Sin embargo, mi alma ya había consensuado sus maitines con las tinieblas del bloque, del barrio, de la tierra, del cielo y del más allá de las sombras de la calle de al lado.
Por eso, rompí una botella de champán contra el visor del microscopio, por la simple complacencia de cerciorarme de que aún era capaz de rasgarme una vena de esas que chorrean sangre desde la muñeca a la rodilla pasando por la tetilla izquierda y el ombligo sordo, mudo y ciego.
Pero me distrajo la atención un terremoto, una luz de estrellitas de sonámbulo, un griterío de viejos embastonados, un gorgojeo de esputos y, sobre todo, un derrape de neumáticos, el coche gris había raspado al coche inmaculado. Y la disputa: la pintura para ti, la pintura para mí, pero tú eres un hijo de puta, ¡oh, oh, palabras, palabras!
Dispuesto a todo, hice de sirena de policía, de bomberos, de policía, de bomberos, y se hizo un silencio tenso. Pero después nada.
¡Es que no hubo nada más! Ni el tiempo, ni navajas, ni fuego, ni granizo, ni espanto, ni agobio. Nada quedaba a maitines. Ni un vil cigarrillo. Ni el brujuleo de subir y bajar de los vecinos, ni portazos, ni el sufrido panadero, ni el penitente butanero, ni un jodido cartero que llame ¿cuántas veces? Ni el delicuescente canto de la cigarra esnifando hojas de parra. Ni la madrugada de nada.
Por tanto, levantarse sin solución de continuidad, correr en calzoncillos al bar de guardia en busca del café –bueno, correr, no; sólo apresurarse-, tomarse una cerveza, leer la tele a mitad de pantalla, reposar la cabeza contra la cortinilla del coche y esperar pacientemente al oráculo de Delfos.
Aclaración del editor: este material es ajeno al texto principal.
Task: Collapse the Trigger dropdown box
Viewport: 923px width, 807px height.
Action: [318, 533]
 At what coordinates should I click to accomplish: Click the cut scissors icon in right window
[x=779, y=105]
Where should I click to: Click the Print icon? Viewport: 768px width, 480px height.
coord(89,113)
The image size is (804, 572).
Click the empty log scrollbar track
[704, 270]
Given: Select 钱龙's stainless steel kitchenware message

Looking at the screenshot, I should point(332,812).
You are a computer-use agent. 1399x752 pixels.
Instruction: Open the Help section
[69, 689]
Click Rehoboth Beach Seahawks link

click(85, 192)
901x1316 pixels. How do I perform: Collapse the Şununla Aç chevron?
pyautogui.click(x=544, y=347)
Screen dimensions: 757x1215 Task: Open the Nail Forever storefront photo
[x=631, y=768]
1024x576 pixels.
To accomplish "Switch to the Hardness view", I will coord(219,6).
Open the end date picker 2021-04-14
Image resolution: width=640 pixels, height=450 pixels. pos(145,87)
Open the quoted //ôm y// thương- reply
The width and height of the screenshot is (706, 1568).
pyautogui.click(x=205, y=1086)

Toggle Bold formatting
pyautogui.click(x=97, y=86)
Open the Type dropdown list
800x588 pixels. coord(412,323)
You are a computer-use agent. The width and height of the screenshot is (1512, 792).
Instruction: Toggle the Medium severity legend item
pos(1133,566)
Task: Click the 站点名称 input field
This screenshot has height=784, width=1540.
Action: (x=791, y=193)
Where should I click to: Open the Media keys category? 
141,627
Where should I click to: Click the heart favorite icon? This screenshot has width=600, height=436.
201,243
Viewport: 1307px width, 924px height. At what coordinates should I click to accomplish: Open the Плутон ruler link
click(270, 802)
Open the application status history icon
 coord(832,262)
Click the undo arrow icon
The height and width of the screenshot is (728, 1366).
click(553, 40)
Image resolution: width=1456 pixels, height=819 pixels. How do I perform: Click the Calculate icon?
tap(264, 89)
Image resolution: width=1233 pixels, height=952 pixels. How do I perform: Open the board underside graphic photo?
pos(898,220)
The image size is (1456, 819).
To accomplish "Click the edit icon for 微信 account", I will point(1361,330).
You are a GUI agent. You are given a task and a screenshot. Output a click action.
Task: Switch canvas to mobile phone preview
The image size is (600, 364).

Hasta que vuelves tú, mi fiel frenesí. Entonces, contrito y cabreado, entono en el alma, muy dentro, para adentro, o sea, en el interior más profundo, íntimo y recalcitrante, digo, recito, como en el colegio contra la pared, las oraciones que el viento almacena desesperadamente, siempre a punto de reventar, de mandar al carajo, para poder respirar con oxígeno puro no reciclado.